Now, filtering has made it easy to search for a hyper-specific, ideal match — not so easy, though, to find them.
'People come into it with a wishlist of things they're looking for,' she said. 'And at a certain point, it almost becomes like you're shopping.'
Twitch streamer Charlie Schroeder enraged many users when she weighed in on the 'wishlist' element on X:
'Not to side with the men here, but why do women 5'3' and under have such strong preferences for men 6ft+. you are a hobbit, 5'8' is tall enough. you can't even tell when your 5'8' boyfriend is lying about being 6'0' because you're so short.'
Hobbits aside, Schroeder said she's noticed the '6-foot fixation' has only become more pronounced among single women she knows through the ubiquity of dating apps.

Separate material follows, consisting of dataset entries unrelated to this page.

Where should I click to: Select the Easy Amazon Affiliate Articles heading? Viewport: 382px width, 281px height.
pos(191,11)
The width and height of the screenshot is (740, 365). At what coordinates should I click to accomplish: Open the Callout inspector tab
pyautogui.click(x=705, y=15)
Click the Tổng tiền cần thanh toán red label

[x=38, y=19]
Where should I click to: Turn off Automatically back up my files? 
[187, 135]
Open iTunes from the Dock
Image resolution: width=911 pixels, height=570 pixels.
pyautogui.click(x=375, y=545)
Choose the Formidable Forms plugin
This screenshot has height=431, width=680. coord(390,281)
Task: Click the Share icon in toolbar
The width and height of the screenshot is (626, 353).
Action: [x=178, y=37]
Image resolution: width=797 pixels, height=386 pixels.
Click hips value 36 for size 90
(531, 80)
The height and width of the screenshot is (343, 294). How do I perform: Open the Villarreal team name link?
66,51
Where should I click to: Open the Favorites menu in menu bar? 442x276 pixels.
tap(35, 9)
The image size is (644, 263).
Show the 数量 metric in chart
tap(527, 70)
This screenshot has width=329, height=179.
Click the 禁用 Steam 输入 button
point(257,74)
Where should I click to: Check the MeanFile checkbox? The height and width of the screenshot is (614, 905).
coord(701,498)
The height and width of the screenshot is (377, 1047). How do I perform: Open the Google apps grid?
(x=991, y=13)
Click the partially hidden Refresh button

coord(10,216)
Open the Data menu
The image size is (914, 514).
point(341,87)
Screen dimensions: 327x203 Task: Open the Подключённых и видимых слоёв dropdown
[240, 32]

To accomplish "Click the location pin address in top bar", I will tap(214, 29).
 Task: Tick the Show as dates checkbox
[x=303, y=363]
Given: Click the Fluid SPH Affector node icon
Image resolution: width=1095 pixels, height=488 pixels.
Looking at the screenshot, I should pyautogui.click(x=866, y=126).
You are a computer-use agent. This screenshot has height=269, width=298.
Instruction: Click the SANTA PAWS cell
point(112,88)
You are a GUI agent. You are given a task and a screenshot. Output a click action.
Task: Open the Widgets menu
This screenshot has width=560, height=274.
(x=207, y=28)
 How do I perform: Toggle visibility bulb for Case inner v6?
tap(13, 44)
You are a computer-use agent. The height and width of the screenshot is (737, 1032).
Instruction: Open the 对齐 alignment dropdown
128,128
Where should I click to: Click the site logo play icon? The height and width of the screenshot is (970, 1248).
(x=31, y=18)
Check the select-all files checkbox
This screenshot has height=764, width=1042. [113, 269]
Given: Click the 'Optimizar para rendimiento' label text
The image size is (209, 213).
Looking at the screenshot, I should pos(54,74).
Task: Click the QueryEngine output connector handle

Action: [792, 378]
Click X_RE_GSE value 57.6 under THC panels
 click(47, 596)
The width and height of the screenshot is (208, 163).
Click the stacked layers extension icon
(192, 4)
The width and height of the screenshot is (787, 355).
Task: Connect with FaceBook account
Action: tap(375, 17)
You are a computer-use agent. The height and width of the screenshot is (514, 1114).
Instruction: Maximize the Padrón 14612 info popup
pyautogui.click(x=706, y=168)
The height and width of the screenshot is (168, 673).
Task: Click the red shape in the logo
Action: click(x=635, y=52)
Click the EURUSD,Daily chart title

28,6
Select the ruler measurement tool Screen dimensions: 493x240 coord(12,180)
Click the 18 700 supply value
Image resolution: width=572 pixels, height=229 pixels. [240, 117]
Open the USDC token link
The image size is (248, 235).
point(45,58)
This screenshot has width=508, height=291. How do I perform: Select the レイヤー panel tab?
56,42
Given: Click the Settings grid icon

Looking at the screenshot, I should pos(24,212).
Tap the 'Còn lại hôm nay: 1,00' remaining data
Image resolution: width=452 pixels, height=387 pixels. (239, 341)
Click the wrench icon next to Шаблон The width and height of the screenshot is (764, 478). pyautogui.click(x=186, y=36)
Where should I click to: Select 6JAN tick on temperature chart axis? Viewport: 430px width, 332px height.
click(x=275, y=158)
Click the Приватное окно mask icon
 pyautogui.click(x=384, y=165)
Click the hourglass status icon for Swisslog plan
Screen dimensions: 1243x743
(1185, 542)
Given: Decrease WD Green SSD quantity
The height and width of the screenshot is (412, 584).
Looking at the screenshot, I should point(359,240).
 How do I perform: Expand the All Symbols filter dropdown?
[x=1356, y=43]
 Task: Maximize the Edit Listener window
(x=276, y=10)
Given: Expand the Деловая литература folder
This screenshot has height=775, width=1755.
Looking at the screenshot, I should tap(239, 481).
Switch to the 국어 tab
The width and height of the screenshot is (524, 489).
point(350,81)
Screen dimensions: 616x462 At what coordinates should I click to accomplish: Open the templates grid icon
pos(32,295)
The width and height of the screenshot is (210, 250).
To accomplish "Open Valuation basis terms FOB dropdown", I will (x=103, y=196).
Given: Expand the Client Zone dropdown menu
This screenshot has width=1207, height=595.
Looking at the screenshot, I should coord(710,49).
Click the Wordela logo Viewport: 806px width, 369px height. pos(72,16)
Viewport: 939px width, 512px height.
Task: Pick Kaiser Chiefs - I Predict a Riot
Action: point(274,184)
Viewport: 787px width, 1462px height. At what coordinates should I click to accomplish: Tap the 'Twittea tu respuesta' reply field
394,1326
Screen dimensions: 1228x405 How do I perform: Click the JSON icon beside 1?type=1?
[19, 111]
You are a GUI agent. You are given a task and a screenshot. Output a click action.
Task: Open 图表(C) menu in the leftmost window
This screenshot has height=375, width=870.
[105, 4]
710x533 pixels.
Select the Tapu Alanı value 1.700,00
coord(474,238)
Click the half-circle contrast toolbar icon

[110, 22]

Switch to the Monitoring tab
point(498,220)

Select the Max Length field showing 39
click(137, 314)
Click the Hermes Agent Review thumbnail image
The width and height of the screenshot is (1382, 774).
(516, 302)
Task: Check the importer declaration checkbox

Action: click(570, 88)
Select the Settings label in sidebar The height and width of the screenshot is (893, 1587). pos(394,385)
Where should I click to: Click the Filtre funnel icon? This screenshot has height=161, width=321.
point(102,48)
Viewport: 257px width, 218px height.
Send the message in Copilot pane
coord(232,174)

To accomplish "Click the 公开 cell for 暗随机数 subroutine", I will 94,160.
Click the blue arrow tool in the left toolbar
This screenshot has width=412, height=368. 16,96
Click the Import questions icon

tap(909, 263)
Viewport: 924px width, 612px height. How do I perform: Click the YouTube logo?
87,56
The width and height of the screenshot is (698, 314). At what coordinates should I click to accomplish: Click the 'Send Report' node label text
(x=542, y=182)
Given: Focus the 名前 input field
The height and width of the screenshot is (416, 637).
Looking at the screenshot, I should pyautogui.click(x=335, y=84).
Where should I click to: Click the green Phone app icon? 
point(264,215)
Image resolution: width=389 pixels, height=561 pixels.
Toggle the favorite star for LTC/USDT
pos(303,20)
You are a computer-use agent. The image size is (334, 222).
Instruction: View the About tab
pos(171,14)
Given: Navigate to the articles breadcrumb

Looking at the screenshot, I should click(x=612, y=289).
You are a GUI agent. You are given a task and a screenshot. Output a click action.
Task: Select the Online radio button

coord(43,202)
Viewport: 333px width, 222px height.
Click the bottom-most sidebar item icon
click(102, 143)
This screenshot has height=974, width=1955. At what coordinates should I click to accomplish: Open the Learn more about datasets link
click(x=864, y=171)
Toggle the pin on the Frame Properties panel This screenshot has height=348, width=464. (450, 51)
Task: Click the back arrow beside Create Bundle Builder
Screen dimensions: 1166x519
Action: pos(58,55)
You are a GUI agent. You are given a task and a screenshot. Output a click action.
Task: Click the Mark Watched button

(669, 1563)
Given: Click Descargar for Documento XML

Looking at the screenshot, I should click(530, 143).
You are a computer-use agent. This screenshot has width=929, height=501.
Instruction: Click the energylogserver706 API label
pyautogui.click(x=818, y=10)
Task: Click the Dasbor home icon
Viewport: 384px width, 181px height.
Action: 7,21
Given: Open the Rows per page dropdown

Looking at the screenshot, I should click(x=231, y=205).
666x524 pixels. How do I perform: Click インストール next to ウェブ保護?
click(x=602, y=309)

'People kind of become metrics on dating apps,' Schroeder told CNN. 'They're a set of data that you try to figure out if you're attracted to. A random number — 6 feet — became important because it signaled something -– attractiveness, masculinity.'
Focusing on an arbitrary measurement, she said, might 'foreclose some potential relationships,' she said.
'(Height) says nothing,' she said. 'It doesn't indicate anything about your ability to truly connect with someone.'
Schroeder and Burns both said height doesn't matter to them in a prospective partner — Schroeder, who has given up on using Tinder, tends to date shorter guys and taller women almost accidentally, she said. Burns is happily married to a shorter man who doesn't mind that his wife has several inches on him.
Dating apps may incentivize pickiness — and certainly, filters help users avoid matching with someone whose politics or lifestyles are incompatible — but singles who want to improve their chances of finding someone kind, who makes them laugh and shares their interests, might consider putting a little less emphasis on how tall that person is.
'People who are judging compatibility based on height might just miss out on some really great people for things that they wouldn't notice if they were to meet them,' Sharabi said.